I'm just barely young enough to have missed it. Friends who quit school early were in on it.
I don't know if this was the case at Fast but in a lot of cases back in the 1990s a lot of the engineers knew everything was screwed up.. and they just didn't care, the money was good while it lasted.
The experience almost always helped people get ahead, no one ever gets punished for doing good work at a company that fails due to bad management and investor decisions.
One key difference is pets.com is public and got money from common people.
Fast got money from highly sophisticated VCs. They all made calculated bet.
No VCs would tell you their deals have 100% success.
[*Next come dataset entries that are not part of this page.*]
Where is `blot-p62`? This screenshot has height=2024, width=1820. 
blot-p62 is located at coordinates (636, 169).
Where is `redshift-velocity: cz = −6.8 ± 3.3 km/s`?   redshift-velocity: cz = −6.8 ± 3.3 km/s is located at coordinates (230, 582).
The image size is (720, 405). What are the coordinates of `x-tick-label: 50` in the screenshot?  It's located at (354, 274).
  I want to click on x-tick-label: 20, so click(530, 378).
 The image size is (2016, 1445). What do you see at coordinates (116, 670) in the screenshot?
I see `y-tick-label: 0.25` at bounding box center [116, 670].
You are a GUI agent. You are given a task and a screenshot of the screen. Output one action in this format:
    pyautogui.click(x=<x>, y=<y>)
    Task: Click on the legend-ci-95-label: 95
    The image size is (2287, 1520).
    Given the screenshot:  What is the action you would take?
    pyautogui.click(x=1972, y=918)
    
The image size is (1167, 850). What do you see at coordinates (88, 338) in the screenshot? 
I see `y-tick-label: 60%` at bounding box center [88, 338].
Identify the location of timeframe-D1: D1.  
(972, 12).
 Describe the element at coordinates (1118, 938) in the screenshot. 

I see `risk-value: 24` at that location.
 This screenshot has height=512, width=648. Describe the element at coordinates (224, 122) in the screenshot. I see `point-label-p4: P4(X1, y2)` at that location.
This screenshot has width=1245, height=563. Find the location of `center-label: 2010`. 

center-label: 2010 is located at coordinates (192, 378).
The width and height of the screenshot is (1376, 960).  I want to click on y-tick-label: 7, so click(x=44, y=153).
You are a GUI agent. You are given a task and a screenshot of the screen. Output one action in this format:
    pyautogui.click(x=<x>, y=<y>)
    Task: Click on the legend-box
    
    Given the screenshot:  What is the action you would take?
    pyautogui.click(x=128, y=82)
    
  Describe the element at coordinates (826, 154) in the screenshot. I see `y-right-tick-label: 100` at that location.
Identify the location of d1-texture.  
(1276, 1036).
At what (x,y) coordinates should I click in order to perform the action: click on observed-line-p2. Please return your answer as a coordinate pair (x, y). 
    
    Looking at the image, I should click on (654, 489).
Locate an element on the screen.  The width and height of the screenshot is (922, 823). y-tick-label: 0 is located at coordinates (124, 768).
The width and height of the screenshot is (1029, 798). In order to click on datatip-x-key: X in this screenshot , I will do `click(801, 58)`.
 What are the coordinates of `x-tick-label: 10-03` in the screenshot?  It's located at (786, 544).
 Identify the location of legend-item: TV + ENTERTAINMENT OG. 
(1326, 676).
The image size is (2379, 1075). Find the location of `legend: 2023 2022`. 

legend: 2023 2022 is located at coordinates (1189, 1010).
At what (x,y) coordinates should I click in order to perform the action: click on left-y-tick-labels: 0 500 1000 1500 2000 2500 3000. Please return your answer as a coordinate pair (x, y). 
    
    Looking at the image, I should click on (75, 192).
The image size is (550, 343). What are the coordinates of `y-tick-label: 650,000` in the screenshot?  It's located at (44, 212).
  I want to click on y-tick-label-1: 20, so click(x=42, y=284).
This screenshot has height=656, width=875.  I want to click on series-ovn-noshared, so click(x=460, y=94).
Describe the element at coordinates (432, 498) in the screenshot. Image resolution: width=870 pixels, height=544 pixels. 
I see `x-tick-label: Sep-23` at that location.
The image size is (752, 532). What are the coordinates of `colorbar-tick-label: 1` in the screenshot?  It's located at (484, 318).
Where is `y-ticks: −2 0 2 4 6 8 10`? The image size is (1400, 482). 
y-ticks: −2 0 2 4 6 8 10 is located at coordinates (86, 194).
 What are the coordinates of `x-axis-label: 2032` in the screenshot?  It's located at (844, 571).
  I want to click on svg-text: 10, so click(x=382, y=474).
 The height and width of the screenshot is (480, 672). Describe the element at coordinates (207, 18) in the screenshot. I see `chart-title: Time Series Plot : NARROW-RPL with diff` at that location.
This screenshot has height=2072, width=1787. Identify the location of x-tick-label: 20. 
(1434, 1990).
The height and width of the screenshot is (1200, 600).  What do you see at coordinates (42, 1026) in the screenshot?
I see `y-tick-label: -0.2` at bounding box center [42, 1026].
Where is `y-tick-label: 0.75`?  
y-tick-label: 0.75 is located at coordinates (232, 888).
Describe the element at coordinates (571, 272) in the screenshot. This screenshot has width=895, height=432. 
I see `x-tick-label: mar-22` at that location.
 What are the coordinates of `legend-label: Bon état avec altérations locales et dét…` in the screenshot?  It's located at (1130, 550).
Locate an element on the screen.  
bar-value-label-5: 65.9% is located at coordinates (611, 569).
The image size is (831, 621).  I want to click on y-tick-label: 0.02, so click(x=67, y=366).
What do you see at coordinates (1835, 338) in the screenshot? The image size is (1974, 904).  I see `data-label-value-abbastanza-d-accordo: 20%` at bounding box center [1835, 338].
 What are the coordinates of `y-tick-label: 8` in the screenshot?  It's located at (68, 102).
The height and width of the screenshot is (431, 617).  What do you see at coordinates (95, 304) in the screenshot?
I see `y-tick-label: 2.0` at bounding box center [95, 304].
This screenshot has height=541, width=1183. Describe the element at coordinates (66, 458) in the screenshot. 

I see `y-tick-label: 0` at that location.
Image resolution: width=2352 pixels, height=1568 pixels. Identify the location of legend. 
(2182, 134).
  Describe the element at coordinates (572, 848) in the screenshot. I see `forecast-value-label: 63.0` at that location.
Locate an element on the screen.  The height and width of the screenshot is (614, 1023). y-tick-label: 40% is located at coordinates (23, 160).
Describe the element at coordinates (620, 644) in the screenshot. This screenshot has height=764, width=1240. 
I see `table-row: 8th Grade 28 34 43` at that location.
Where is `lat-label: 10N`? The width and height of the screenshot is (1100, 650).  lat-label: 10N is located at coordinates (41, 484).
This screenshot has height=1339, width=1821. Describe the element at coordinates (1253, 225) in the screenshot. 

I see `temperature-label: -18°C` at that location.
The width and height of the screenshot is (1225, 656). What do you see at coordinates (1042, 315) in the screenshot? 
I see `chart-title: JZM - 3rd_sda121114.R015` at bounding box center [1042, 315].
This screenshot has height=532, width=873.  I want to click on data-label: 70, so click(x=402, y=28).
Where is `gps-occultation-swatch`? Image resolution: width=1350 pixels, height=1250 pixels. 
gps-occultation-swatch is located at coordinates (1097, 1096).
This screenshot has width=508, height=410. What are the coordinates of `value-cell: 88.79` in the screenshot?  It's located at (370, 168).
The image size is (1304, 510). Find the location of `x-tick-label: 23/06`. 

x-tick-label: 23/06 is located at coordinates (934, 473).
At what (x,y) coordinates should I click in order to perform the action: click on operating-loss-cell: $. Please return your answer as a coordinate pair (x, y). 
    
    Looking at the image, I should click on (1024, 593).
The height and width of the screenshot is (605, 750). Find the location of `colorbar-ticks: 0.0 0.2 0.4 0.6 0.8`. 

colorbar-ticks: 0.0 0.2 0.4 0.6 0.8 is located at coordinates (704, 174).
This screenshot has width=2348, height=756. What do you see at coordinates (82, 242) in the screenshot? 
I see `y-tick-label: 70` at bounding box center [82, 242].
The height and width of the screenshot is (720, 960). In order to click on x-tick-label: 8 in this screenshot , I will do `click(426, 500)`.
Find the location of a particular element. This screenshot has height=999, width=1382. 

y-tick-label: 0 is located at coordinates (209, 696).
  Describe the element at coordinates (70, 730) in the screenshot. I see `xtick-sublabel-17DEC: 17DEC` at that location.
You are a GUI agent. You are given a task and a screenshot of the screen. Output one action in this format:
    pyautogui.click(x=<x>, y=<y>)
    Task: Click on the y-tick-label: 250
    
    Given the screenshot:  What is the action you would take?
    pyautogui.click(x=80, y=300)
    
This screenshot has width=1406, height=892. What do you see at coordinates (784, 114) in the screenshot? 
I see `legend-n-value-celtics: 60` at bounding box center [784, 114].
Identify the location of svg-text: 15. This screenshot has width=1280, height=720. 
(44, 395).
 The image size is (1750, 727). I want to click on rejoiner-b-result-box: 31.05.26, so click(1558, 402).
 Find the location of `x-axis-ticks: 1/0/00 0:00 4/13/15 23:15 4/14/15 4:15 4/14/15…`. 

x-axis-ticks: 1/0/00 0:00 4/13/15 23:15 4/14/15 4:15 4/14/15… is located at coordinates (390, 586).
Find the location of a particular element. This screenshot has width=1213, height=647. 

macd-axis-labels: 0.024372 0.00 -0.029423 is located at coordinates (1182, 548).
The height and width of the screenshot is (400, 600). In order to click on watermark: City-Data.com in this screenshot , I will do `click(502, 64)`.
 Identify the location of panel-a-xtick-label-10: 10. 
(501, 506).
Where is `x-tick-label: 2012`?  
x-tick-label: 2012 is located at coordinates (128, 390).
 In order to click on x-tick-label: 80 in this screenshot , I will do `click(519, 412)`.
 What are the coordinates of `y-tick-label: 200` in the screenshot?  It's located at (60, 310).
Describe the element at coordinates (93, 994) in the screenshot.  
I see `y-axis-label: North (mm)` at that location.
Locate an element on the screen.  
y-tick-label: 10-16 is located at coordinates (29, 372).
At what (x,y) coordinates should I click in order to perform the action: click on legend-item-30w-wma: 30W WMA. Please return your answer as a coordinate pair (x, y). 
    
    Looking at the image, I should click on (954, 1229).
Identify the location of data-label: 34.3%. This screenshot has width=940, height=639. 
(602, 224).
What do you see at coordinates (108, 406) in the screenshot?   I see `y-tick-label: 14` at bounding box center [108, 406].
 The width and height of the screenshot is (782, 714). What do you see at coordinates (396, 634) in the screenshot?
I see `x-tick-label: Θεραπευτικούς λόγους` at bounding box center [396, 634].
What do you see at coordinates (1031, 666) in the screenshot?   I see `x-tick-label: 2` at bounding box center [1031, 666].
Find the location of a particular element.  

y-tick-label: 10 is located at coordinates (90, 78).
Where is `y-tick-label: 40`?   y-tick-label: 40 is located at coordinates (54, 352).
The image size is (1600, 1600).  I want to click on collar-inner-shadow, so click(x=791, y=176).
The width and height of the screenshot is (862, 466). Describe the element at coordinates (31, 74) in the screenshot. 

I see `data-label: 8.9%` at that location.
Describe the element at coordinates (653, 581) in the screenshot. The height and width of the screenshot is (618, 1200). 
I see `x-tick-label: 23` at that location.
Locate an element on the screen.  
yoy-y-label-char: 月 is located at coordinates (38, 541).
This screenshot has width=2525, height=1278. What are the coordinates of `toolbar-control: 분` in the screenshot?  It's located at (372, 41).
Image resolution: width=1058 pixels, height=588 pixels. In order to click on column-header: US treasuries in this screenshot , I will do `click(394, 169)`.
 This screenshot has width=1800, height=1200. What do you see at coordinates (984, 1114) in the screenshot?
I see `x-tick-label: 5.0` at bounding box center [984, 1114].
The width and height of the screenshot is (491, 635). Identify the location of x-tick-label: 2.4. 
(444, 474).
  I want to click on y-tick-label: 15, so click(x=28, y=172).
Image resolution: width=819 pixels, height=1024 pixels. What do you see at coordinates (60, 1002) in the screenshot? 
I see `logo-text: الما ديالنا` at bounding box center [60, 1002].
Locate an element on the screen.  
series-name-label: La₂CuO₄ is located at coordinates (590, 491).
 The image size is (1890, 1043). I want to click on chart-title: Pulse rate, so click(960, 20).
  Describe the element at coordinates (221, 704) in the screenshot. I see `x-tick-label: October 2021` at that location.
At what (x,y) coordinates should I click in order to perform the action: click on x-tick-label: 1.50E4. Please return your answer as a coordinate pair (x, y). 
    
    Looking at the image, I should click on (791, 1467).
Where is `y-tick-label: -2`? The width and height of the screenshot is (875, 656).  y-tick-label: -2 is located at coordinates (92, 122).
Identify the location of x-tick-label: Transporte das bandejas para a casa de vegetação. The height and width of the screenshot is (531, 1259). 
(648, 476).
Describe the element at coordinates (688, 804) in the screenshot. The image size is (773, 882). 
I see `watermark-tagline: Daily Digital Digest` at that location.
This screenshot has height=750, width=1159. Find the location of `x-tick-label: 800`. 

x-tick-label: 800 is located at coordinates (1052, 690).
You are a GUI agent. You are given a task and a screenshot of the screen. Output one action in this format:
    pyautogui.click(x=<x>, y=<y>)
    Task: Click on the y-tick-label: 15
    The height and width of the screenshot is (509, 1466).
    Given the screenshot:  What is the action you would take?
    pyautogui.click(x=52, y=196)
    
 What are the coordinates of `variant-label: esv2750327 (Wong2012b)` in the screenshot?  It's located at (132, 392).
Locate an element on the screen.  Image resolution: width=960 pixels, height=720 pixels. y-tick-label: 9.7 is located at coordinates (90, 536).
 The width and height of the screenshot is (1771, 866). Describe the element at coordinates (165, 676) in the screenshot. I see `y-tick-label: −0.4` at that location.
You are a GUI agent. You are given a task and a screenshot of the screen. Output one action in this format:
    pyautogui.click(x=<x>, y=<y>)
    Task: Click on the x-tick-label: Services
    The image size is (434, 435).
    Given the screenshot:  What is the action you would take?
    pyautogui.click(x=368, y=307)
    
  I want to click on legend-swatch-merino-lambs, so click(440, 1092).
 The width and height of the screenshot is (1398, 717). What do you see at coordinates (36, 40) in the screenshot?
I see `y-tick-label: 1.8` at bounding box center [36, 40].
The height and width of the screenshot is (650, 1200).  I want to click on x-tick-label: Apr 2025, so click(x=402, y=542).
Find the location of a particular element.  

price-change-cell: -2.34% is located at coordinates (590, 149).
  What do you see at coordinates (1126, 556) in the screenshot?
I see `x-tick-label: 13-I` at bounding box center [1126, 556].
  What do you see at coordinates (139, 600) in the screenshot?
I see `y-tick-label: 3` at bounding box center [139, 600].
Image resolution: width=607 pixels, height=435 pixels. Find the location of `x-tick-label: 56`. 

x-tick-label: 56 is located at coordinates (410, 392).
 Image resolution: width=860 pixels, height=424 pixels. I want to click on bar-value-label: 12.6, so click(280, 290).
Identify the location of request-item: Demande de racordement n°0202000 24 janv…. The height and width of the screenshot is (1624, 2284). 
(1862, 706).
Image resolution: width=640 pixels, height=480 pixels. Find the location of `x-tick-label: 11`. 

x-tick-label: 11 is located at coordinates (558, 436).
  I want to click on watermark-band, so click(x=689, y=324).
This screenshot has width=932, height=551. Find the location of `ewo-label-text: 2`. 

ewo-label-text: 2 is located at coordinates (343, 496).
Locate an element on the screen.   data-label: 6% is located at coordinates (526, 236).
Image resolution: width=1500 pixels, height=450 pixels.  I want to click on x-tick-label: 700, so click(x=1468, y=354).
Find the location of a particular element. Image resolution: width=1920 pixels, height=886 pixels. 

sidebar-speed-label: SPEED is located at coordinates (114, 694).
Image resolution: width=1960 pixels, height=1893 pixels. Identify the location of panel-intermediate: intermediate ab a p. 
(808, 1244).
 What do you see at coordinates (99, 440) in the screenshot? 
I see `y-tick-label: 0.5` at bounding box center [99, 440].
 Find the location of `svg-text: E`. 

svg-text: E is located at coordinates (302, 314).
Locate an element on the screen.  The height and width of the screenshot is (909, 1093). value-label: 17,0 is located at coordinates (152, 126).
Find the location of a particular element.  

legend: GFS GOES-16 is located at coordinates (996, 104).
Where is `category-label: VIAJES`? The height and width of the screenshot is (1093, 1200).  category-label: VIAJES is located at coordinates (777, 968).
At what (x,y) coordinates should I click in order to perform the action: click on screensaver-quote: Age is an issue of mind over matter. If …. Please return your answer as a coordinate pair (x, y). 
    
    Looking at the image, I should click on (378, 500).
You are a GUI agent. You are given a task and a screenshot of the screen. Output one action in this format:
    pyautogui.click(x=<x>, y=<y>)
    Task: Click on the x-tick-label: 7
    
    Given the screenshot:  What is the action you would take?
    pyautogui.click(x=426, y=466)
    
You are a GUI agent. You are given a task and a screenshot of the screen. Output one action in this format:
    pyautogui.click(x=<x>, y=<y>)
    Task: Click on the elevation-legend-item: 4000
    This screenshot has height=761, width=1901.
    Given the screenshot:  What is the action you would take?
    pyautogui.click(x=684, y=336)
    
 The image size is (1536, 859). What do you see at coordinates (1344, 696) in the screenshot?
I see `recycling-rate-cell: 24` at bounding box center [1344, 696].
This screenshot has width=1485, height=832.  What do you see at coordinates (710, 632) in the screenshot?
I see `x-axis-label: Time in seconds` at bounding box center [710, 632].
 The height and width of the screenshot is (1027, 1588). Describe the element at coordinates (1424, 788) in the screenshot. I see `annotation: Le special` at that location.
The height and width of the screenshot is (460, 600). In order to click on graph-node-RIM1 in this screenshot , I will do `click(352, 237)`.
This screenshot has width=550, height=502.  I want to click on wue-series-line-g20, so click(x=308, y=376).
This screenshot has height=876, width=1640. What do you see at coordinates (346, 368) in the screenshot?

Employees that join are highly educated. They also know that it is a startup with high failure chance. Much higher than FAANG. Every educated person knows this.
And it is normal to be disappointed when a bet doesn't work out.
I wonder just how much difference it makes that all this wacky startup action is private equity (writ large) rather than the public markets. Seems like... maybe a lot?
> "During its first fiscal year (February to September 1999) Pets.com earned $619,000 in revenue, and spent $11.8 million on advertising." (Wikipedia)
> "The company raised $82.5 million in a February 2000 IPO but filed for bankruptcy nine months later." (Investopedia)
Fast rasied $102 million in capital and had $600k in revenue that year... Is Big Finance about to hit the panic button again?